Solar eclipse of May 31, 2003

On May 31, 2003, an annular solar eclipse that was seen in Iceland, Greenland and the northern Atlantic Ocean occurred. The zone of partial visibility extended across Asia, Europe and North America

The geometry of the eclipse was very unusual. The northern hemisphere was facing the sun. The axis of the umbra cone ran just past the North Pole, so that a limit of the shadow path was determined by the day - night boundary. In addition, the region of the annular eclipse from east to west over the surface of the earth moving, rather than vice versa, as is usually the case.

Course

The ringförminge phases of the eclipse began at 6:02 clock CEST 130 km south of the Icelandic coast and hit a minute later on land. At 6:07 clock darkness Iceland left again and reached at 6:08 clock 81.24 km west of the Icelandic coast peaked. After six minutes train across the sea the eclipse at 6:14 clock was stopped. She was minutes to see long at the beginning and at the end of 3.32,7, the climax took 3:34,1 min.
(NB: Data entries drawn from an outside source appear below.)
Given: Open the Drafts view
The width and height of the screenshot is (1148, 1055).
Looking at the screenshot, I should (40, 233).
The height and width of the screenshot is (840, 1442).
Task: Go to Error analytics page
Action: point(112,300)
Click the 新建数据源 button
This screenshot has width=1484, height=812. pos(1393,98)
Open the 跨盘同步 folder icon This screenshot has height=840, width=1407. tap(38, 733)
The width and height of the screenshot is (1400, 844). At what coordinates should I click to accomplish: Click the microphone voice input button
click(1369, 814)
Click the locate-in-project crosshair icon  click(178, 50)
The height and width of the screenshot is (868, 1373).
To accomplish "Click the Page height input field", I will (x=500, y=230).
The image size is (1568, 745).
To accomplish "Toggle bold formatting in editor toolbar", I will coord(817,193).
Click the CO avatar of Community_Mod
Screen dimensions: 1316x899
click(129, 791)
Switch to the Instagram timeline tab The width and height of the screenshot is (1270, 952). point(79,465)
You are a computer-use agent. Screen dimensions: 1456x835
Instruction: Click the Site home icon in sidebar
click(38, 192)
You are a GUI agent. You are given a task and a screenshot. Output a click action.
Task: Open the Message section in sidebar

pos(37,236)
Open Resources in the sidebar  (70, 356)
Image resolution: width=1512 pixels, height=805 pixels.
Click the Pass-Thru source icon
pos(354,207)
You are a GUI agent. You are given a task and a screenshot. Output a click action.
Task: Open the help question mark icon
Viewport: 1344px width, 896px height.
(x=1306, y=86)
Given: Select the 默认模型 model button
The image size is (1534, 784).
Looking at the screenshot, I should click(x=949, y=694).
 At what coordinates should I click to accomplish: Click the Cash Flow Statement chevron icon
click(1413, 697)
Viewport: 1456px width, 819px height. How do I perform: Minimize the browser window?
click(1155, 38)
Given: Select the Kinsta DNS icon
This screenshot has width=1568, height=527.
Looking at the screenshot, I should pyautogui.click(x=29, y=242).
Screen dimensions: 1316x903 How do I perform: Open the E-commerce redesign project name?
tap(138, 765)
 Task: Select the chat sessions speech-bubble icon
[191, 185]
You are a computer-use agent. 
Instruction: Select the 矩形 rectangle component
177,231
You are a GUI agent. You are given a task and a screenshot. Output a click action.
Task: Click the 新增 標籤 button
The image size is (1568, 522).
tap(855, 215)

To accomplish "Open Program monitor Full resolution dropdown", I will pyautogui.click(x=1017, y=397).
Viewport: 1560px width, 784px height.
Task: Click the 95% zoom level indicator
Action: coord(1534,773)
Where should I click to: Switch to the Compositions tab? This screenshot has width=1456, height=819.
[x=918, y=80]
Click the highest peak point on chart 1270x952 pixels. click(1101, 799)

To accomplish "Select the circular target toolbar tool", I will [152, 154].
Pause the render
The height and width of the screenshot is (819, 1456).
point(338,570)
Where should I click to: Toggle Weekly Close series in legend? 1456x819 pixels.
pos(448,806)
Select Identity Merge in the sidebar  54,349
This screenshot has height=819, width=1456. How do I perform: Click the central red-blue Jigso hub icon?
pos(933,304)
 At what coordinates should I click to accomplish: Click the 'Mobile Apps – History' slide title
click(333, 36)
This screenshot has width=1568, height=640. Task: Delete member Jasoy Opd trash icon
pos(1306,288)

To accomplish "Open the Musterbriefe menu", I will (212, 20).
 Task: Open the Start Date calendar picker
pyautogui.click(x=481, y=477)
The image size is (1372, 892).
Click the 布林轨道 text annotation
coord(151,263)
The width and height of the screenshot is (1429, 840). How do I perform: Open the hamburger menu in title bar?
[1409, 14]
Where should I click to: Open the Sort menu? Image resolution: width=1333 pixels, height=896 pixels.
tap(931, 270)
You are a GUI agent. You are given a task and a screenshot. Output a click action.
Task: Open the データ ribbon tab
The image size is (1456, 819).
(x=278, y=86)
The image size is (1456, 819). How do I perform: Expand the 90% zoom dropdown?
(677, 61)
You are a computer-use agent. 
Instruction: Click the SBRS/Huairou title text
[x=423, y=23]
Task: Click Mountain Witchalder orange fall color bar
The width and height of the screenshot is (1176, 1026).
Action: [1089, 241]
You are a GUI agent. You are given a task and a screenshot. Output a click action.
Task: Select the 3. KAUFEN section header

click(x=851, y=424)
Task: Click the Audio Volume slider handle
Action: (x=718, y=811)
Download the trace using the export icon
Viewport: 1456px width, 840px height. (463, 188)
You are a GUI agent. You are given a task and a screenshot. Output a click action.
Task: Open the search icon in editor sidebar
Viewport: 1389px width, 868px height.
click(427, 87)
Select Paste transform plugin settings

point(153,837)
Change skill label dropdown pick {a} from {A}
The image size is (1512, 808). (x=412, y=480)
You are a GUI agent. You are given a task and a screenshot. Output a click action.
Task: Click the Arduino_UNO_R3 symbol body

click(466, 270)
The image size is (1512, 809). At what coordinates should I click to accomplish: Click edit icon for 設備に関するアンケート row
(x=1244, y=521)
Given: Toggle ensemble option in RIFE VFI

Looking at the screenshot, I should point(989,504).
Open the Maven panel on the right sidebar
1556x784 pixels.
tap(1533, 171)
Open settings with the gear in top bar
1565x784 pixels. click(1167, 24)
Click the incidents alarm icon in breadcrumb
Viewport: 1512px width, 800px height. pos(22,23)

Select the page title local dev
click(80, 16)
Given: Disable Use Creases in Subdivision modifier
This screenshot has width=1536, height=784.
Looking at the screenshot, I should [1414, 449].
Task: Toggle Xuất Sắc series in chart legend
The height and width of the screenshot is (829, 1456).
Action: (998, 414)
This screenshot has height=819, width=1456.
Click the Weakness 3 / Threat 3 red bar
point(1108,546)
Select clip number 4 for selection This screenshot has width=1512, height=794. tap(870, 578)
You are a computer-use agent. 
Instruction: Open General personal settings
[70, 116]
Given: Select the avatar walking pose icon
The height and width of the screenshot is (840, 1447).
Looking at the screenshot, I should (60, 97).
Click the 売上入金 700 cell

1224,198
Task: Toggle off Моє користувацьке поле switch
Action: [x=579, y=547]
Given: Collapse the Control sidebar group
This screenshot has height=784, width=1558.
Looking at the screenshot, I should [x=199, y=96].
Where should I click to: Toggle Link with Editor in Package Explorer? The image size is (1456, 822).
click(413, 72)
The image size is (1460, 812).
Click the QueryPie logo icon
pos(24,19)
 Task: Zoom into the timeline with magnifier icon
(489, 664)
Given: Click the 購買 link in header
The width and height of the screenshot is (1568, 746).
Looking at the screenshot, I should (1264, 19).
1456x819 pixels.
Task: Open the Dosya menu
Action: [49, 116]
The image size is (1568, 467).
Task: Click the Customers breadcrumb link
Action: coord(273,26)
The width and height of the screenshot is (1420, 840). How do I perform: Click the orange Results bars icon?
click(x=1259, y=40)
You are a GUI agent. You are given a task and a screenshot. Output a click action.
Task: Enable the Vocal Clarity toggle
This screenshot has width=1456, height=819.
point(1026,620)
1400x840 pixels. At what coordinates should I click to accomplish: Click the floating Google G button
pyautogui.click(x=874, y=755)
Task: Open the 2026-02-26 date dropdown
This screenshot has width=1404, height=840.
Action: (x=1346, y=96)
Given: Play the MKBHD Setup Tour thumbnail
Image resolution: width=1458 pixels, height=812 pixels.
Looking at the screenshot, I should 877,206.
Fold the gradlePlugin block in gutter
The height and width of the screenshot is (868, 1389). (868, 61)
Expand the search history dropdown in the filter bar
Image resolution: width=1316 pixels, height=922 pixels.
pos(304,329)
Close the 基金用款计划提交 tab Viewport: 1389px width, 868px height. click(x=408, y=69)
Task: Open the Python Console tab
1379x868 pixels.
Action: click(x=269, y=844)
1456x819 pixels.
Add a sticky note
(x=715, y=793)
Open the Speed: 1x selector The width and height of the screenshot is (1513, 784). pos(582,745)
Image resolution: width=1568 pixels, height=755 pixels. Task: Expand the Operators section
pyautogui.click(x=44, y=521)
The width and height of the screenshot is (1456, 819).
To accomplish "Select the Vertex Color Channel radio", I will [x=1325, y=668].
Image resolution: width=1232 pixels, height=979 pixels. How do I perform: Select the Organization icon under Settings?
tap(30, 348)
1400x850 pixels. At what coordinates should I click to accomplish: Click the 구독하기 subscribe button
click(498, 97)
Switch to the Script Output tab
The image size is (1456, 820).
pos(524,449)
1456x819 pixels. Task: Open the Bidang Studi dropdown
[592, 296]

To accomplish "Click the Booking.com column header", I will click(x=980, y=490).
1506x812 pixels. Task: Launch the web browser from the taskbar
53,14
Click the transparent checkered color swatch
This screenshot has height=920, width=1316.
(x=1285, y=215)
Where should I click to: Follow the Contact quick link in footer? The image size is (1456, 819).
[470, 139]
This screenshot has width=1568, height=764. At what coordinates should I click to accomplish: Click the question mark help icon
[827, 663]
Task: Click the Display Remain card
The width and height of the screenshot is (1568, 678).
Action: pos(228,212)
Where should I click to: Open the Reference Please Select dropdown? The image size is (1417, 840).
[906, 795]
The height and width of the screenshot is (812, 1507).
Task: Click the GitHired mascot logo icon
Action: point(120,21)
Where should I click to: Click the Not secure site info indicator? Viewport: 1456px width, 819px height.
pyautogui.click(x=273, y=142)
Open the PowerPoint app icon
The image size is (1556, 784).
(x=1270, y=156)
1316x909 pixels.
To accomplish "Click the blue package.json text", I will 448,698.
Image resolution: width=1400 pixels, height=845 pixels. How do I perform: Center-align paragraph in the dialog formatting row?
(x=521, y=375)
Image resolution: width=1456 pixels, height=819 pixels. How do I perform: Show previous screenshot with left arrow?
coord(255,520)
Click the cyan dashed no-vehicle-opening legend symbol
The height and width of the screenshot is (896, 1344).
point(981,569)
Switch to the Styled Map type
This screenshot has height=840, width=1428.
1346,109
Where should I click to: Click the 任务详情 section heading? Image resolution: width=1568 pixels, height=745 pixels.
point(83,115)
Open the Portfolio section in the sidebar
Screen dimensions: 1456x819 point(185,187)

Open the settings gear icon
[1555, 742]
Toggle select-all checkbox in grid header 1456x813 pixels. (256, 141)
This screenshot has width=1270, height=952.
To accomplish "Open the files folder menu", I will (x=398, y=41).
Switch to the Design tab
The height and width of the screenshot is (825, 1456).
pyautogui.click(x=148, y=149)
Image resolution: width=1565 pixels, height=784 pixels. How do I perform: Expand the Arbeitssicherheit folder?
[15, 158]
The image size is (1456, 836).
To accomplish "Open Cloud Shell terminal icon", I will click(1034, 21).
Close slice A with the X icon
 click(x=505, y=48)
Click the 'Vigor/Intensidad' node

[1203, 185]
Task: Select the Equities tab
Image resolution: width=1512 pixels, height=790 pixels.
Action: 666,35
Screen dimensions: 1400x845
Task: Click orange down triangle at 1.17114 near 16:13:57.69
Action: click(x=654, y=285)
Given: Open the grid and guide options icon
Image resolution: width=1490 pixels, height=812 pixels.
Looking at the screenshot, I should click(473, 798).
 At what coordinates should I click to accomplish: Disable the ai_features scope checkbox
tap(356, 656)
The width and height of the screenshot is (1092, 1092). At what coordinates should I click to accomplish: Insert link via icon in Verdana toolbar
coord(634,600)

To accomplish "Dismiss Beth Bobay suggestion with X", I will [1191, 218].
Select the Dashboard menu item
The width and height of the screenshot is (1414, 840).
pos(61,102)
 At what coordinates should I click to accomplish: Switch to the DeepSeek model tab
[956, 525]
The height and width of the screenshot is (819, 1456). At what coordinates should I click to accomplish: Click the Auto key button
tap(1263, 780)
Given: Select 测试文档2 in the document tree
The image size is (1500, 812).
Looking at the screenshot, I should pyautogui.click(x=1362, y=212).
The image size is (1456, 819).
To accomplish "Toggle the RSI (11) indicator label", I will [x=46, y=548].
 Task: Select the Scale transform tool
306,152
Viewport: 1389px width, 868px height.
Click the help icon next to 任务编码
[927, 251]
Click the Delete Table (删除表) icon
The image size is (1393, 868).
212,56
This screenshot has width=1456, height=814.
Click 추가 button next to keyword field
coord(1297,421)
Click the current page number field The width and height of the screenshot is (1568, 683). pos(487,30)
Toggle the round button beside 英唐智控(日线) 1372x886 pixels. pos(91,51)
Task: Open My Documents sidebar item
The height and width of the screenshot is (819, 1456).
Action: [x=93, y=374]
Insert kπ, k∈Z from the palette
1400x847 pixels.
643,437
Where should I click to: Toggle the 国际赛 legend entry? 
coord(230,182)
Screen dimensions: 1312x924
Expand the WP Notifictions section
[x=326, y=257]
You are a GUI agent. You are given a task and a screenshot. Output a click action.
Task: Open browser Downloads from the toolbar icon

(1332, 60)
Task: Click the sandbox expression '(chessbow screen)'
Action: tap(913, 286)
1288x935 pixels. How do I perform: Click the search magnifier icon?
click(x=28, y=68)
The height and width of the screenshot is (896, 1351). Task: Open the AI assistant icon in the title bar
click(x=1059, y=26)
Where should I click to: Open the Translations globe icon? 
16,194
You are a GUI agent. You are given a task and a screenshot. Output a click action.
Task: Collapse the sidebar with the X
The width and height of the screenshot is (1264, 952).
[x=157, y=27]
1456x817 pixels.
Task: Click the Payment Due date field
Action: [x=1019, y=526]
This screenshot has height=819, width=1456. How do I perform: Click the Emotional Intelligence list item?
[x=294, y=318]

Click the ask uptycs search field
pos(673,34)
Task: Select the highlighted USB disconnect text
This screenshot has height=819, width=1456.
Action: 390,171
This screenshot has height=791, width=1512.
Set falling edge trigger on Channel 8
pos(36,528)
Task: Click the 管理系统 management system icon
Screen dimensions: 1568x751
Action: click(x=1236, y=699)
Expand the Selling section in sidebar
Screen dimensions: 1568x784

Visibility in Northwest Europe

In Europe, the eclipse was annular only in Iceland, in its partial phase she was in the UK to see the Benelux countries, France and Germany.

Here the sun went teilverfinstert on a small sickle. The Sichel widened rapidly, and about an hour after sunrise gave the moon the sun's disk again completely free. The resulting image on the left in southern Germany shows the solar crescent at 5:21 CEST clock, a few minutes after emergence.

The eclipse was visible to Alsace very clearly in Belfort. Particularly strong coverage of the sun was reflected by the moon in North West Scotland.